[Opening DATA TO EXAMINE section]

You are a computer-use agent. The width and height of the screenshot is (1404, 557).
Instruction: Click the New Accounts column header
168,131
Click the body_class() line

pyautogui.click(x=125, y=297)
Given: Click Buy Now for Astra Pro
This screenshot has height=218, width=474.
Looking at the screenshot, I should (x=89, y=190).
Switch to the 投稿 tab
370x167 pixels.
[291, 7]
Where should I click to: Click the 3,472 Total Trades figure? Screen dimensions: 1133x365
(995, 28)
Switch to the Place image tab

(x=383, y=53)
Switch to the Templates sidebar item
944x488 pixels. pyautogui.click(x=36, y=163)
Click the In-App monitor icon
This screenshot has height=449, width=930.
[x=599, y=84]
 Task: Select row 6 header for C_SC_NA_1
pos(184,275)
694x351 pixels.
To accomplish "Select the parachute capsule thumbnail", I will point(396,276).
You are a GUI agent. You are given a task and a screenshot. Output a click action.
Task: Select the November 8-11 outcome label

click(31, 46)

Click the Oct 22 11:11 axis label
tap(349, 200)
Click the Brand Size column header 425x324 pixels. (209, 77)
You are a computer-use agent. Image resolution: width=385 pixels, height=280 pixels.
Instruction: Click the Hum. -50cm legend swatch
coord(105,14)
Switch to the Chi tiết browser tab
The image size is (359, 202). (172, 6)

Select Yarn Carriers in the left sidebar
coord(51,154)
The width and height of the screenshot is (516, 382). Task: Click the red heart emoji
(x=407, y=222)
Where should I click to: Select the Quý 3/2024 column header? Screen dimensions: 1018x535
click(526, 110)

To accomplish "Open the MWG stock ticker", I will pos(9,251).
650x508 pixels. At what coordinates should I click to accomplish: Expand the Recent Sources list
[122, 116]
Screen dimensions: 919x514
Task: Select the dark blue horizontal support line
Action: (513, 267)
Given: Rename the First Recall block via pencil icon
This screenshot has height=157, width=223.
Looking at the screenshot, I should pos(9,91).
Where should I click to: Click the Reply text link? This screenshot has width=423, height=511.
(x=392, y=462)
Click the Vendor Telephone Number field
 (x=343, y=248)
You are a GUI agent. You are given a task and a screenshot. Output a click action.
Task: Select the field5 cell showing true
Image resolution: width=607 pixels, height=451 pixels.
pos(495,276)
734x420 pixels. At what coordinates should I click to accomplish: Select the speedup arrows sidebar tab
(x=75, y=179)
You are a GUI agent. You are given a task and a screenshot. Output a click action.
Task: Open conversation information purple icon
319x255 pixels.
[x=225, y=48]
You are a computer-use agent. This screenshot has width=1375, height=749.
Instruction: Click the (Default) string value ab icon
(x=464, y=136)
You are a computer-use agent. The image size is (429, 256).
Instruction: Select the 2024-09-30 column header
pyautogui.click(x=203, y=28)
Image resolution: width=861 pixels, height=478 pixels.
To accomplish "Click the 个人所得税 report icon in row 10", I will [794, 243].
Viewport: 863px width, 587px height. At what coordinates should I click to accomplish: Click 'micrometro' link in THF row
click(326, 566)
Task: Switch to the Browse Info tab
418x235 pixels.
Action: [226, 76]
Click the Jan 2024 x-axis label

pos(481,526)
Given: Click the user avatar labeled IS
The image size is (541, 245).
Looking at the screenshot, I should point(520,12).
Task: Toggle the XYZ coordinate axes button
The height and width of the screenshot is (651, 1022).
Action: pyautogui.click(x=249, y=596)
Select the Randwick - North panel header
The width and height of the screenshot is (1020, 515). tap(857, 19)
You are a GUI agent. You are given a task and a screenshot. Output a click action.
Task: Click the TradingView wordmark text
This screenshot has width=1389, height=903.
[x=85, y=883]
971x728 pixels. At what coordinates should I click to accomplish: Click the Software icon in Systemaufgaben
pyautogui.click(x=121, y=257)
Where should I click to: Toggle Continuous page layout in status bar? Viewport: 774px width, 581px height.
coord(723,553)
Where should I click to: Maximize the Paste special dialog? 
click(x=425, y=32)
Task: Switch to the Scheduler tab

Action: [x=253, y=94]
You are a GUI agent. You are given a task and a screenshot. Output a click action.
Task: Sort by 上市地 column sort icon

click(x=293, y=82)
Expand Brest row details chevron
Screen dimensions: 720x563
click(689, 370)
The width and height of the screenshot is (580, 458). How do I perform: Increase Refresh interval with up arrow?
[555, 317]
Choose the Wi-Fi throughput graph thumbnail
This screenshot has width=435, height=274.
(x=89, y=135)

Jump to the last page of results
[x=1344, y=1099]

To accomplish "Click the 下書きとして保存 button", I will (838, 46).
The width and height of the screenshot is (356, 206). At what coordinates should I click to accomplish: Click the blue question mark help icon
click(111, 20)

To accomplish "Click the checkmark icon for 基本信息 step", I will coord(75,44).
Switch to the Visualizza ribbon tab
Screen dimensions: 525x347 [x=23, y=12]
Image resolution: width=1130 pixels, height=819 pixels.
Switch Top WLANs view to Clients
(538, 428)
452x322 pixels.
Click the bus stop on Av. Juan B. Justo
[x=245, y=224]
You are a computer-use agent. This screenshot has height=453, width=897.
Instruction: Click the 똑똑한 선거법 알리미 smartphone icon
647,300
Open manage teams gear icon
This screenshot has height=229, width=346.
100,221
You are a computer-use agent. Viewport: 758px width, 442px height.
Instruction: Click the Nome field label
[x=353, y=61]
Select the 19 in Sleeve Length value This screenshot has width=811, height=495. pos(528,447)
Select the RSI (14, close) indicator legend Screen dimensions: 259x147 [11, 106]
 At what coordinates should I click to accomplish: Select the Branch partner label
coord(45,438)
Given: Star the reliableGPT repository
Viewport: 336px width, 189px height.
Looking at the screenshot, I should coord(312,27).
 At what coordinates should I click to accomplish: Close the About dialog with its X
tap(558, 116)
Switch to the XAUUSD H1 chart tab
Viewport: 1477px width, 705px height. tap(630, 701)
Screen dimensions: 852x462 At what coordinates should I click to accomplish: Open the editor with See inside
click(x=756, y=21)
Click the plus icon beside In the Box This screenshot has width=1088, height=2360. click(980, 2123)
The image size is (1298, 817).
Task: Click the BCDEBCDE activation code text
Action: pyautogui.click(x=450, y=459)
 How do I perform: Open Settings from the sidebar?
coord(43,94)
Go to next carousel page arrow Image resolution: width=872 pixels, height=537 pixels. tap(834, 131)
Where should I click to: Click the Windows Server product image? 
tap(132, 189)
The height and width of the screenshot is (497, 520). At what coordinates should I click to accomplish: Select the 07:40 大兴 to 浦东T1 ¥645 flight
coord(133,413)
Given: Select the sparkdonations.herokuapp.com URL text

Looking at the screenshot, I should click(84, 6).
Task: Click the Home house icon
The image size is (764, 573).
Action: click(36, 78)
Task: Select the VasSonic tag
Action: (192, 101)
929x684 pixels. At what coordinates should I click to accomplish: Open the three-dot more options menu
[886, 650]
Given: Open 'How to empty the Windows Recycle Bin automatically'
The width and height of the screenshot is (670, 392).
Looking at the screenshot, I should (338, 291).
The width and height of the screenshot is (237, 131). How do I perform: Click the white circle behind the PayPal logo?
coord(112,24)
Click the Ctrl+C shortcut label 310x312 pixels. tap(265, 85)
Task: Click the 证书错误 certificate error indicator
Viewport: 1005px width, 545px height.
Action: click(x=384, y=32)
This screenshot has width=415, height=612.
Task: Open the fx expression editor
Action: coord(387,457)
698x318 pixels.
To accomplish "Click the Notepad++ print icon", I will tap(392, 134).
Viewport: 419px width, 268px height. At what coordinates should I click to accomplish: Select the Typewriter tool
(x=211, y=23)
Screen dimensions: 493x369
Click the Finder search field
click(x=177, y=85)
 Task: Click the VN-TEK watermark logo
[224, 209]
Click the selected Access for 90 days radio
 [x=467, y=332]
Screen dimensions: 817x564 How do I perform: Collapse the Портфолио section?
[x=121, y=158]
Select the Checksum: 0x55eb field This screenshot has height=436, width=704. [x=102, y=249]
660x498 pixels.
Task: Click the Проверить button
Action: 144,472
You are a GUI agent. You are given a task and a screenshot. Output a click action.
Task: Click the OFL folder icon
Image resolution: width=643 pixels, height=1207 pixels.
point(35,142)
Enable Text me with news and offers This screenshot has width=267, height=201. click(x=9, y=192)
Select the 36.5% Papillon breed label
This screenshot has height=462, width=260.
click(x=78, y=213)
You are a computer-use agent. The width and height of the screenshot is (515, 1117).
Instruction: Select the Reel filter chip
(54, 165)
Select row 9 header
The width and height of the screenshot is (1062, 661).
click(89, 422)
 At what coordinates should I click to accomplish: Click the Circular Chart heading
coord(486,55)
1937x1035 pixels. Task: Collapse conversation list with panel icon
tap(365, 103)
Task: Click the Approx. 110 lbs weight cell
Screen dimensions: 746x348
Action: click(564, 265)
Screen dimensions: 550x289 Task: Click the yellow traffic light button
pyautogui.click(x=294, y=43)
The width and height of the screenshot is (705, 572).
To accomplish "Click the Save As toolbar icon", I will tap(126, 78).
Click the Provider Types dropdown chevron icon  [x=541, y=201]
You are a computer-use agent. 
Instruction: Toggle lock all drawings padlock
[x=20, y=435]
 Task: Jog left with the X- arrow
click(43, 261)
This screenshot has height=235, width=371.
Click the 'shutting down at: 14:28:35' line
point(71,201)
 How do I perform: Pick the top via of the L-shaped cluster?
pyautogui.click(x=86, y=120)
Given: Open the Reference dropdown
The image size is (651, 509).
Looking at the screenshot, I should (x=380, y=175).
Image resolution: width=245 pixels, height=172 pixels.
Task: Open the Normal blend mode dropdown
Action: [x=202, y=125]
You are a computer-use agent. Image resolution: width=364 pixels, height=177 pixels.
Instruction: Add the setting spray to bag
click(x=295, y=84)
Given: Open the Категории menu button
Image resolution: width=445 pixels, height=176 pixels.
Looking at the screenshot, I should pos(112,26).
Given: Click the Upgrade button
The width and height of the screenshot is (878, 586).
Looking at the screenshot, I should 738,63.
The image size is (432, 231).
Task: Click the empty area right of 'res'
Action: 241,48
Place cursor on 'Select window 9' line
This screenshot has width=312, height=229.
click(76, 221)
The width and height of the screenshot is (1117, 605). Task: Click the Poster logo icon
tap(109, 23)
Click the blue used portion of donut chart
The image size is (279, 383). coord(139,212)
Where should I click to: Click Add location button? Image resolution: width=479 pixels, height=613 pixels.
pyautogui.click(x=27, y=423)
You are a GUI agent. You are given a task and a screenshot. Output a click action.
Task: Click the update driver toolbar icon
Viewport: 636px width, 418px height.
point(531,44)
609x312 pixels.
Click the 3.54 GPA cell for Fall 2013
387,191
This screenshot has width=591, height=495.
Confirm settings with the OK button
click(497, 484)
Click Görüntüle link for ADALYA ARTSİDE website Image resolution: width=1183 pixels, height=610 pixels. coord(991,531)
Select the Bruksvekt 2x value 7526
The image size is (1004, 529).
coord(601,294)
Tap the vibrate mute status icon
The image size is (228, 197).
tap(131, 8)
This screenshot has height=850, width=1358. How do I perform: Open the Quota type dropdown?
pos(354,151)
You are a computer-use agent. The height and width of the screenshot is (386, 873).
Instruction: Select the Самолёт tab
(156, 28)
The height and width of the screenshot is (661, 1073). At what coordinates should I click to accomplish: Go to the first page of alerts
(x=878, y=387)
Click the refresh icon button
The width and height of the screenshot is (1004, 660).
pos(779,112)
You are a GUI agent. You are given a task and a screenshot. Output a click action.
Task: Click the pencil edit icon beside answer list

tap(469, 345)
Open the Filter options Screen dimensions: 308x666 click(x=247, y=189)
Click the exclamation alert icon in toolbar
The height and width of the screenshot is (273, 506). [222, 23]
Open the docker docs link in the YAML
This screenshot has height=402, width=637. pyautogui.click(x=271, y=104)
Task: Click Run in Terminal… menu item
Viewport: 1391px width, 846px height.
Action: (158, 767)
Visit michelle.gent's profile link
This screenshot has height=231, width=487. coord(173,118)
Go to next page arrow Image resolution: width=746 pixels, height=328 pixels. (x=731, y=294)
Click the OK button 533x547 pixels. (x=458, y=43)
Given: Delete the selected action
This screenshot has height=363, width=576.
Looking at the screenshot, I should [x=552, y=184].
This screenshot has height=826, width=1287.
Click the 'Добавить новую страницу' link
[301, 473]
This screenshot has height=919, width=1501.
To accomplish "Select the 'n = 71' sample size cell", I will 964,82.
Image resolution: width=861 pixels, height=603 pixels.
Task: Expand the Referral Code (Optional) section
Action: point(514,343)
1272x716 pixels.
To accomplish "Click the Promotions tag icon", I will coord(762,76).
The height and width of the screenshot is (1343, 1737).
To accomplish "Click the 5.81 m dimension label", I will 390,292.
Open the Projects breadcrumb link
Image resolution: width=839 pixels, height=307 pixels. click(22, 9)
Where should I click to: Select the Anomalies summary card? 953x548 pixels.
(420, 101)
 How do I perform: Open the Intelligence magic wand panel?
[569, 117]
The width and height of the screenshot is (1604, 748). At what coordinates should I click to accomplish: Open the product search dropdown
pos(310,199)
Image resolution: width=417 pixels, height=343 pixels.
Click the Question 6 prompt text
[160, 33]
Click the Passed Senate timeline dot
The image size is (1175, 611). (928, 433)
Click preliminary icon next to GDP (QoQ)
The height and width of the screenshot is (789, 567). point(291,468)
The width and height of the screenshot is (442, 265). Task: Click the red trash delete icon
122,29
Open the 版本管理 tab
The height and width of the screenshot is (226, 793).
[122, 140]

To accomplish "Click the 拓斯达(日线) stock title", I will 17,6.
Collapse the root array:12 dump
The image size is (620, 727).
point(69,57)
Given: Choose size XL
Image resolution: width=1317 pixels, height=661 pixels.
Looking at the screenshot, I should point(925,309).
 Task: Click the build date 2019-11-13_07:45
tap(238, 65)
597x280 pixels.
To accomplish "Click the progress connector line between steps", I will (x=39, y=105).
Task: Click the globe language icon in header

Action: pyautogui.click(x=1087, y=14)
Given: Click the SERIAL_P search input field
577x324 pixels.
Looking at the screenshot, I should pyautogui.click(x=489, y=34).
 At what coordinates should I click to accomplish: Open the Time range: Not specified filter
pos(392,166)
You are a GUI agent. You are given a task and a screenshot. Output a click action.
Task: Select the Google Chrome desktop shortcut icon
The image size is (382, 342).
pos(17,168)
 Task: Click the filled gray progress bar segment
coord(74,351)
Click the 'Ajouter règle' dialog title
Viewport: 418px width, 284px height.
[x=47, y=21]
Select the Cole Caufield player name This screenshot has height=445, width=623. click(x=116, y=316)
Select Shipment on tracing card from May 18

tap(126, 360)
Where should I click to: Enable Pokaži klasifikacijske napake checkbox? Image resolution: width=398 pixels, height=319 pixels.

[Closing DATA TO EXAMINE section]

[ACTION ITEM]
Retype exactly the span of lines from the one with "Enable Text me" through the one with "Select row 9 header"; include both ends and omit the rest of the material.

[RESPONSE]
Enable Text me with news and offers This screenshot has width=267, height=201. click(x=9, y=192)
Select the 36.5% Papillon breed label
This screenshot has height=462, width=260.
click(x=78, y=213)
You are a computer-use agent. The width and height of the screenshot is (515, 1117).
Instruction: Select the Reel filter chip
(54, 165)
Select row 9 header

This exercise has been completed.